DOOMSAYERS and critics of the government have railed against the Tax Reform for Acceleration and Inclusion (TRAIN), painting a gloomy scenario of rising prices of basic commodities and services that would leave the consumers helpless.
We’ve heard that before, when the government began implementation of the Value Added Tax Law two decades ago.
The dire predictions not only fizzled off but VAT also allowed the government to arrest the growing deficit, enabling the Philippine economy to gain strength.
Sure, there was a period of price spikes at the start of VAT’s implementation but it was brief and the effects were minimal, as people began to fully understand how the new system works.
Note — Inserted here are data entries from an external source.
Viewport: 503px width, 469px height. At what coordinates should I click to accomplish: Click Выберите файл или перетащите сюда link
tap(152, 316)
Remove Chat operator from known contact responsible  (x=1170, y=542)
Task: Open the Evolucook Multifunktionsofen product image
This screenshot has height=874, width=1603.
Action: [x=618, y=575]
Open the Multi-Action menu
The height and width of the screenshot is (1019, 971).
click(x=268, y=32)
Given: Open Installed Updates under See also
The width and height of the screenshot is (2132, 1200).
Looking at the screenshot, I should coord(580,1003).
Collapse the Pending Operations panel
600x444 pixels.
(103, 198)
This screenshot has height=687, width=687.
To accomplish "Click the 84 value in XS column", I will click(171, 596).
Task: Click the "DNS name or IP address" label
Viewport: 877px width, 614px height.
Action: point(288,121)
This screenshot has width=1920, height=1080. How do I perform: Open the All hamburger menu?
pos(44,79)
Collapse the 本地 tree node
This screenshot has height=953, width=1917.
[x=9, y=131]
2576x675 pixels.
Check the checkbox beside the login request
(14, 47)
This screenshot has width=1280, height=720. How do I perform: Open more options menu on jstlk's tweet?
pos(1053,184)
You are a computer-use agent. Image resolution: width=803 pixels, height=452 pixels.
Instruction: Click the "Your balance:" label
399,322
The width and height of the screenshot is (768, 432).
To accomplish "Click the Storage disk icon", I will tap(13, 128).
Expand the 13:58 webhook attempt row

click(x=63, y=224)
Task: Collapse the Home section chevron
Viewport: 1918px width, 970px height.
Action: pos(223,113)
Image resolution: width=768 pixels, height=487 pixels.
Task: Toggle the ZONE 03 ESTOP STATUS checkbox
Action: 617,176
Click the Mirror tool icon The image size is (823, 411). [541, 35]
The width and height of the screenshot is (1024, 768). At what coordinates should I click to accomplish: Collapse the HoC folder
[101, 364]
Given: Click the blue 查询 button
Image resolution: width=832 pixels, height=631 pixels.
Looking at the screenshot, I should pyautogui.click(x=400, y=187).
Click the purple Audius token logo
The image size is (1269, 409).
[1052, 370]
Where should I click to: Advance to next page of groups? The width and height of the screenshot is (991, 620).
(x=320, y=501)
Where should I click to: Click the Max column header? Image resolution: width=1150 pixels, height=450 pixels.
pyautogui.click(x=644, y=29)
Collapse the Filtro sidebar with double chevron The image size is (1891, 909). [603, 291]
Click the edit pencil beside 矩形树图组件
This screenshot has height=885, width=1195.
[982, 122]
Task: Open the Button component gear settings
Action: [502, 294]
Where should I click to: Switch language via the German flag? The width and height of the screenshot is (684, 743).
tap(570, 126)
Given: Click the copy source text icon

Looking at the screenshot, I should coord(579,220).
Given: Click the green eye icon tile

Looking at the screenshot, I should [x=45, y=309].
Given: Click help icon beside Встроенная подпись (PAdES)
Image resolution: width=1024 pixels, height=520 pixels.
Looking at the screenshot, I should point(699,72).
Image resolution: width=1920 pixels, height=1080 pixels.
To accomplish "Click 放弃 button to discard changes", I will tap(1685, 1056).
The same could be expected the TRAIN. Based the assessment of the Monetary Board inflation would be inching up to 3.4 percent this year before easing to 3.2 percent in 2019. This is well within the BSP’s inflation target at two to four percent between 2018 and 2020.
To ensure against undue price increases, concerned government agencies such as the Department of Trade and Management and the Department of Energy are monitoring the implementation of the new tax scheme.
The Bangko Sentral ng Pilipinas sees no need for intervention but on the lookout and ready to act on any risks to the inflation outlook and ensure price stability.
Just like any ride, the initial acceleration of TRAIN could be a little jerky. But once it gathers speed, expect a smooth ride.